October 10 2002, 10:47 PM 

AVDC have responded by saying they will investigate my comments and will advise of the outcome once their enquiries are complete.

Watch this space!

 
 
Tony Bennett

Amended distances in Buckingham

October 13 2002, 10:37 AM 

ARM has been informed that a start has been made on restoring pedestrian signs in Buckingham to Imperial. Six former metric distances are now Imperial.

On the southern end of a footbridge over the River Great Ouse, about half-a-mile from the centre of Buckingham, are two footpath signs giving distances (these are on the southern side of the 3-mile circular walk). Until yesterday these two signs gave distances in metres. They are now in Imperial.

Similarly a sign on a main road leading out of Buckingham which said: 'Riverside Walk: Boughton Park 1km' now reads: '1/2m'.

These amendments have been carried out by a local spotter who is in touch with ARM. Unless the Council agrees to change the signs to Imperial in the very near future, it is likely that further Imperial amendments will be affixed to the metric pedestrian signs.


 
 
Tony Bennett

Virtual Buckingham

October 13 2002, 6:47 PM 

The Virtual Biuckingham website (admin@buckingham.org.uk) has an extensive item on the Buckingham Riverside Walk. Though it does not give its length, the same web-page also refers to the longer 'Great Ouse Walk' which it describes simply as 'a beautiful 13-mile path'. No metic equivalent distance is given



 
 
Tony Bennett

Imperial Progress in Buckingham

October 17 2002, 11:04 PM 

Update:

A total of 11 wooden footpath signs with a total of 29 fingers on them with 76 metric distances, mostly along the Riverside Walk, are now in Imperial. The Buckingham Advertiser has been informed.

The method used was the affixing of thin brown-painted metal plates with attractive Times New Roman adhesive reflective lettering on them, giving the correct distance in yards or units of quarter-miles.

Once again there were complicatd figures for walkers to digest on the signs as they were until this week: '960 metres', '630 metres' etc. - showing that whoever erected them lacks common sense as well as lacking the requisite knowledge of the law.

An ARM operative was seen amending signs by a member of The Buckingham Society Committee*. He thought that at long last Aylesbury Vale Council were doing something about the footpath signs.

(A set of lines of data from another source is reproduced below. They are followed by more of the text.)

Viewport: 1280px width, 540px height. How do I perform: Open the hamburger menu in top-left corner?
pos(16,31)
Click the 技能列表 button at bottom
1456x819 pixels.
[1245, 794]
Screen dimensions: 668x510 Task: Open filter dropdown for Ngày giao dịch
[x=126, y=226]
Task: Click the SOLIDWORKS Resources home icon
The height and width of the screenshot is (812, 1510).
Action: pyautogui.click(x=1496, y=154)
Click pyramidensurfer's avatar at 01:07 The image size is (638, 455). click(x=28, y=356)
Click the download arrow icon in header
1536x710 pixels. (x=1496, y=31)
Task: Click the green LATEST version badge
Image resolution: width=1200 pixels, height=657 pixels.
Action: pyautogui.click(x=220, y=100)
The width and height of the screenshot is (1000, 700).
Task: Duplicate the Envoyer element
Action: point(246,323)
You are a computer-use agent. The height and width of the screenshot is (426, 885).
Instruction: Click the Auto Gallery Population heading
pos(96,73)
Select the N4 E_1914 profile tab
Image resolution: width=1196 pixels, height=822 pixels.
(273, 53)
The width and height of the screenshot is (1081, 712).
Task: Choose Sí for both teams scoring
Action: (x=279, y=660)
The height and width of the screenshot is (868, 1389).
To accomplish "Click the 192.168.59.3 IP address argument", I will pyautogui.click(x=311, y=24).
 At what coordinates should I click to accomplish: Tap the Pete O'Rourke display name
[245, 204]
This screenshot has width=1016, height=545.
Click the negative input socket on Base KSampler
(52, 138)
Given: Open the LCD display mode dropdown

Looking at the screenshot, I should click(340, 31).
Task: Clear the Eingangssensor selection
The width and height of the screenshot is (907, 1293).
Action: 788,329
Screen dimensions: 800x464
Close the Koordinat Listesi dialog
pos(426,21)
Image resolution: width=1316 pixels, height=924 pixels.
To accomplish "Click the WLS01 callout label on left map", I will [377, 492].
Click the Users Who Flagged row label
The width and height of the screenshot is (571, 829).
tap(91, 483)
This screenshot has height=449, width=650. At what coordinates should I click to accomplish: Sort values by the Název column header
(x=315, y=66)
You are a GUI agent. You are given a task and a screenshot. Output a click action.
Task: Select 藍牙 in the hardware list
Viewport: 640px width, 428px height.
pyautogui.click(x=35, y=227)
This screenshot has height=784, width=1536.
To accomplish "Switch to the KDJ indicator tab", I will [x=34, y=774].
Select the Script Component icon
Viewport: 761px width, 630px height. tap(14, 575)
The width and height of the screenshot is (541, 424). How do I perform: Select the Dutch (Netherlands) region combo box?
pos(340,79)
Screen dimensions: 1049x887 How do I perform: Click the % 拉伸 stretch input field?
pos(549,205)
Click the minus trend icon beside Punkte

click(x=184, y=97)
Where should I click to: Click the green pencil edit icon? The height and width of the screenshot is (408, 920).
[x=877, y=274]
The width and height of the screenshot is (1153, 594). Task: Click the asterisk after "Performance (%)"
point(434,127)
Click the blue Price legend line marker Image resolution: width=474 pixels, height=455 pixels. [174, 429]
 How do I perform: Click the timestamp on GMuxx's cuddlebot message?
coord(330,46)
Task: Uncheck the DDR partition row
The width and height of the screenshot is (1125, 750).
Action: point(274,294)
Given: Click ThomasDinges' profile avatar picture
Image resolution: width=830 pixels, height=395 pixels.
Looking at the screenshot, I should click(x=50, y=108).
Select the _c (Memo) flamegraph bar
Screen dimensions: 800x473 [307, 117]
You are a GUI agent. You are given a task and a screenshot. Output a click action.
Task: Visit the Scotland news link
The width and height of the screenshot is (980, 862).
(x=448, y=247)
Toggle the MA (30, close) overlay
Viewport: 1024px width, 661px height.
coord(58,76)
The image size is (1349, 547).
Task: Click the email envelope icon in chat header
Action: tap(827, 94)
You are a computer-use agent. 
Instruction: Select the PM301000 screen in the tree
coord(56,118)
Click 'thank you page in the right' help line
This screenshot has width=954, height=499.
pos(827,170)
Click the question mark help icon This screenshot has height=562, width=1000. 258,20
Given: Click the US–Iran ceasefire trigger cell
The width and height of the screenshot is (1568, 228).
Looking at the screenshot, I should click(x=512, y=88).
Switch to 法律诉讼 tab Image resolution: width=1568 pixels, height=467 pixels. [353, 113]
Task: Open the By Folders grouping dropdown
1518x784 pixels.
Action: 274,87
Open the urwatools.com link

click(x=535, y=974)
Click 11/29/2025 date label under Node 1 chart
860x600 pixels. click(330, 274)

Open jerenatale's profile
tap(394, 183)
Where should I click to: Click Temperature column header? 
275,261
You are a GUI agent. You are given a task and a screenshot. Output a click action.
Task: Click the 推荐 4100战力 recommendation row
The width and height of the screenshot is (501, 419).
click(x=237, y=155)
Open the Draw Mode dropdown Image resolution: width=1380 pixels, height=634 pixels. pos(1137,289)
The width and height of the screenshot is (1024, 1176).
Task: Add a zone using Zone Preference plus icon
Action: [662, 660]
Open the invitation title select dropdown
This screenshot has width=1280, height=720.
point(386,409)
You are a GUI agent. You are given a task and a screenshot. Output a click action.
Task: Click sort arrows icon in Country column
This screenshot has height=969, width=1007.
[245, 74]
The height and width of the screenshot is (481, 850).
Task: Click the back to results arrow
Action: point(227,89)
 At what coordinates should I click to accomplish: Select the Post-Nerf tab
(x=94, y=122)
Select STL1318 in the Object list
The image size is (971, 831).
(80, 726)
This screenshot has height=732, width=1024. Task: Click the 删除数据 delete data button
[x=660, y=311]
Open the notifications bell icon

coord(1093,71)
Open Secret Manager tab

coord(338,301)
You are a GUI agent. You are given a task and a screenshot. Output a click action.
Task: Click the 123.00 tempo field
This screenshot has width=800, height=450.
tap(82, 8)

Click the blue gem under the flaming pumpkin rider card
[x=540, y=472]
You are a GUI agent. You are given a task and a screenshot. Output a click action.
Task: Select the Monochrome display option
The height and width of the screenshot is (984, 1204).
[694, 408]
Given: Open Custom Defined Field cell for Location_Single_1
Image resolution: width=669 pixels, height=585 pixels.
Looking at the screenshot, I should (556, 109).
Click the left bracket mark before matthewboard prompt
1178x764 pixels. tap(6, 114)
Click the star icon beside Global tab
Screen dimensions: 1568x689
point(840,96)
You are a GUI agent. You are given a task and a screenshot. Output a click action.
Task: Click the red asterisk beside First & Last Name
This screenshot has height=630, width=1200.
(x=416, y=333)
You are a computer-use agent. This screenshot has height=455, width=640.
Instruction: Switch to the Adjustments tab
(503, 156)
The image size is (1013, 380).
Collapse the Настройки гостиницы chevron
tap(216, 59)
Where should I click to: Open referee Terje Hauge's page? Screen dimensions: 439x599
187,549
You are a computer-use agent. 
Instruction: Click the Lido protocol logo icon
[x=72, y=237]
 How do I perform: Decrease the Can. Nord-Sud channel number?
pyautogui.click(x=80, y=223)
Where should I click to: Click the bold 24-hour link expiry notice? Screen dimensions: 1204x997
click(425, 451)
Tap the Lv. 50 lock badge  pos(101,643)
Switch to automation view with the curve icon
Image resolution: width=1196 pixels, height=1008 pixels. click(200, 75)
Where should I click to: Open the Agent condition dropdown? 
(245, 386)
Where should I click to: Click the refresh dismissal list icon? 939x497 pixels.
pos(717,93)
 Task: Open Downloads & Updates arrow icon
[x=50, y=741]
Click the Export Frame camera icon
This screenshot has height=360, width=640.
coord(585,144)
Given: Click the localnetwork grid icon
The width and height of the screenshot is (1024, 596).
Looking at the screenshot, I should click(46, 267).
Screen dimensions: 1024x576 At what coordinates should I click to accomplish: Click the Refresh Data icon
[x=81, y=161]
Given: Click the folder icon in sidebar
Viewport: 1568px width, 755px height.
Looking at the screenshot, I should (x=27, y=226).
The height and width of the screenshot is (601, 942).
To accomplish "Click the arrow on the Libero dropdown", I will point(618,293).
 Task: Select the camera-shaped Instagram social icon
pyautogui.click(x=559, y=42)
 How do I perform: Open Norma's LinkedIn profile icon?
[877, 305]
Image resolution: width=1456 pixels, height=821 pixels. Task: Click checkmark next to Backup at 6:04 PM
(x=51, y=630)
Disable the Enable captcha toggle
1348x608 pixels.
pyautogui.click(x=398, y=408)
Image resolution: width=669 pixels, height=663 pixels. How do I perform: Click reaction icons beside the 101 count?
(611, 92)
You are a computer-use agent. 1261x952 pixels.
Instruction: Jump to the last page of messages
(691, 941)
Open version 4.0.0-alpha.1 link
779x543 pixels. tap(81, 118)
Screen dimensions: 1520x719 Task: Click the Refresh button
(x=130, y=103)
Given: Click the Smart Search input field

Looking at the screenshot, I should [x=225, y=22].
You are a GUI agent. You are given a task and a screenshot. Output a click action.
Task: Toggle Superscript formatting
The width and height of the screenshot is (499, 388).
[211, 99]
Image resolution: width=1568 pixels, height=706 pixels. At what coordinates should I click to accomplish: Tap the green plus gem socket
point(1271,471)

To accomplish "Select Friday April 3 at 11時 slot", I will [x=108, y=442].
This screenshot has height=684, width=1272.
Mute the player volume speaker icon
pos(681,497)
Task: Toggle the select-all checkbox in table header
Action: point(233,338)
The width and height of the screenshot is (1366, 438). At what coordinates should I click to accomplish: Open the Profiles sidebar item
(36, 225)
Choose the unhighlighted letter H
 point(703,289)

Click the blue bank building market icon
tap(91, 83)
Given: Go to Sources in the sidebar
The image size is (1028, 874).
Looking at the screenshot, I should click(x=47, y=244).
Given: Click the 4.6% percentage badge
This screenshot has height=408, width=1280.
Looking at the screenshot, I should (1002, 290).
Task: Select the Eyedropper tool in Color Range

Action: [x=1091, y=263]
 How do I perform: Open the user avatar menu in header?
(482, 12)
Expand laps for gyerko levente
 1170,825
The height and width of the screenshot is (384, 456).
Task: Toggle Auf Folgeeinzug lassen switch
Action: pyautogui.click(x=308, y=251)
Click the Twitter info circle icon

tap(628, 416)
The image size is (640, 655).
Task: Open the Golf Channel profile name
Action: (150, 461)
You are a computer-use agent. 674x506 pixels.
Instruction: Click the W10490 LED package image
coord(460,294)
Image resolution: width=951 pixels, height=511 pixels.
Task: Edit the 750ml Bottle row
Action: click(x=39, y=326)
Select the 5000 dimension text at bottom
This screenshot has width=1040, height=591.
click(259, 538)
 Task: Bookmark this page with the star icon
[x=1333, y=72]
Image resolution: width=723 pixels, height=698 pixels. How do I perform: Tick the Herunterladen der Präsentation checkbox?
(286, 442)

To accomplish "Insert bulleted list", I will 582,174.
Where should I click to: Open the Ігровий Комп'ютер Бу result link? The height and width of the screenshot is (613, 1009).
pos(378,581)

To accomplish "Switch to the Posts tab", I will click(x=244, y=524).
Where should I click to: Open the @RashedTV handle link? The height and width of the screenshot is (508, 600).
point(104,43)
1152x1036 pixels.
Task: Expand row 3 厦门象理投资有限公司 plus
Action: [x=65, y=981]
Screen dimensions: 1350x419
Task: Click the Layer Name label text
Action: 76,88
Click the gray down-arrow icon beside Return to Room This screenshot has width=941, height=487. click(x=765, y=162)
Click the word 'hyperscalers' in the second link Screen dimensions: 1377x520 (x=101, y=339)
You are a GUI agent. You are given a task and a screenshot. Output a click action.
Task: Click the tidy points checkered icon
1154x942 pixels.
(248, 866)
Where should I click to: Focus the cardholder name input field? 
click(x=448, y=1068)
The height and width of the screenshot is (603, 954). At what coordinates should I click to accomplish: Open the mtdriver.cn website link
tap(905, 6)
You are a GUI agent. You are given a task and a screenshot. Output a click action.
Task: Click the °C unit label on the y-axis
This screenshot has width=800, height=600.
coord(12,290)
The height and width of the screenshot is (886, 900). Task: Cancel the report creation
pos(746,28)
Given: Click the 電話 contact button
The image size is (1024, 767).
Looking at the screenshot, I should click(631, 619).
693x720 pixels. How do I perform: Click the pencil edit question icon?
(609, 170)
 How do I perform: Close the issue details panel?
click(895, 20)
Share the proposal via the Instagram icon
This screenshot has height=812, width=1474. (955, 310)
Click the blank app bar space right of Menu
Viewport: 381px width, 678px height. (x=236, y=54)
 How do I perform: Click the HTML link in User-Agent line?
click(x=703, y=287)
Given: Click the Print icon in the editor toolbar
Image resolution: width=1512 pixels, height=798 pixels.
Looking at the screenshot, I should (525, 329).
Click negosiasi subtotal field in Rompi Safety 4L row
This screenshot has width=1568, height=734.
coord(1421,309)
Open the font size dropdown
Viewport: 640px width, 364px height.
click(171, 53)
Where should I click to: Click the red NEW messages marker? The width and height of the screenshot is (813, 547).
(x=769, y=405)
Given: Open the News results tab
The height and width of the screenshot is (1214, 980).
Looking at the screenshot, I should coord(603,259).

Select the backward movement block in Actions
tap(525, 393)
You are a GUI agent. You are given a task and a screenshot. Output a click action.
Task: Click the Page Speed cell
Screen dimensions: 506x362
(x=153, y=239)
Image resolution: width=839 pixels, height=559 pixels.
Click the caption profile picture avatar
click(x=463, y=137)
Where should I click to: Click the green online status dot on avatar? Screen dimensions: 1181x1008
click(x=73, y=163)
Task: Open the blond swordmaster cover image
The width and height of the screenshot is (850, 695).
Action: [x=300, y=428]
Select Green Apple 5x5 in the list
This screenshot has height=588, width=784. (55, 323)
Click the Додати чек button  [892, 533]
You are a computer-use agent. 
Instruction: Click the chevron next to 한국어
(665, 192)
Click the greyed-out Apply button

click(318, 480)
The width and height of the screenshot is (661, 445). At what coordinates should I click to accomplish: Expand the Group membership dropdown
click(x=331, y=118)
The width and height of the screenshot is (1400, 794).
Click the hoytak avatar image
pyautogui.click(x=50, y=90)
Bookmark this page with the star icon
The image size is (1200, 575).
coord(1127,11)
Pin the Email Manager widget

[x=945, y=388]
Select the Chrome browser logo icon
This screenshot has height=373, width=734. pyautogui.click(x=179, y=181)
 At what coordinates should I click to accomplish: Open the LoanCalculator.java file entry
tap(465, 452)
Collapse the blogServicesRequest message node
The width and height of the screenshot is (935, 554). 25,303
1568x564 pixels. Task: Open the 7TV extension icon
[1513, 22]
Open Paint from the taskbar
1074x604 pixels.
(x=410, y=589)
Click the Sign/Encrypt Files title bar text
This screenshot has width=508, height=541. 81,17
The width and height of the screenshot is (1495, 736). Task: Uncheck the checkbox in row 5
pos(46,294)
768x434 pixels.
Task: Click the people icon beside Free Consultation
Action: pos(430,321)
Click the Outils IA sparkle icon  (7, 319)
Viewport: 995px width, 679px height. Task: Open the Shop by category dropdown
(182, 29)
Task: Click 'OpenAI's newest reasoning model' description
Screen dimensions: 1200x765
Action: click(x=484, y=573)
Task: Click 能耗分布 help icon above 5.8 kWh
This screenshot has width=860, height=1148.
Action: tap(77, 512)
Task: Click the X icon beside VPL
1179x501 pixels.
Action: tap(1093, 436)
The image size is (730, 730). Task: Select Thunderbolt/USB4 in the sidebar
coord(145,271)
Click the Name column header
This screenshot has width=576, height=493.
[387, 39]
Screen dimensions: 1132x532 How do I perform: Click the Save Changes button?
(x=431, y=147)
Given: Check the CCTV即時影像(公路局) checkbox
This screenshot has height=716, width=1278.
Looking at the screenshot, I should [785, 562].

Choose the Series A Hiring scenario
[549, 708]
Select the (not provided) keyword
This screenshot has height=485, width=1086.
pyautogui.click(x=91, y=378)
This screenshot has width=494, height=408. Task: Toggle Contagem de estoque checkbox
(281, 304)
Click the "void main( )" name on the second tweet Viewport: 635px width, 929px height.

He complained that not only are they all in metric, which no-one understands, but there are not enough of them, and some of them have been vandalised or are in poor condition. He has persistently recommended the Council to erect long-lasting metal direction signs (as provided for in Section 7 of the 1994 Traffic Signs Regulations) but the Council say they can't afford them.

I understand that all of the western and central parts of the Riverside Walk have been checked and dealt with, but there may still be some unamended metric sigs in the eastern sector.

Precise locations would very very helpful to us.

A sign in the town centre on a wall: 'United Reformed Church: 200 m' was left untouched.

* The Buckingham Society is a civic and historical society


    
This message has been edited by BWMA on Oct 20, 2002 11:13 PM


 
 
Pip

Poor understanding of metric

October 18 2002, 8:17 PM 

"... He complained that not only are they all in metric, which no-one understands, ... "

Poor thing!

Is this the quality of ARM supporters?


 
 
SteveH

Pip

October 20 2002, 2:35 PM 

....spoken like a true minority!

 
 
Pip

SteveH

October 20 2002, 7:22 PM 

No Steve, spoken by someone with a grain of common-sense!

 
 
Tony Bennett

An ounce or a grain, it's still Imperial

October 20 2002, 8:49 PM 

Come, come, pip, you can't get away from British weights and measures that easily by avoiding saying: 'an ounce of common sense'. A 'grain' is still an Imperial measure, you know.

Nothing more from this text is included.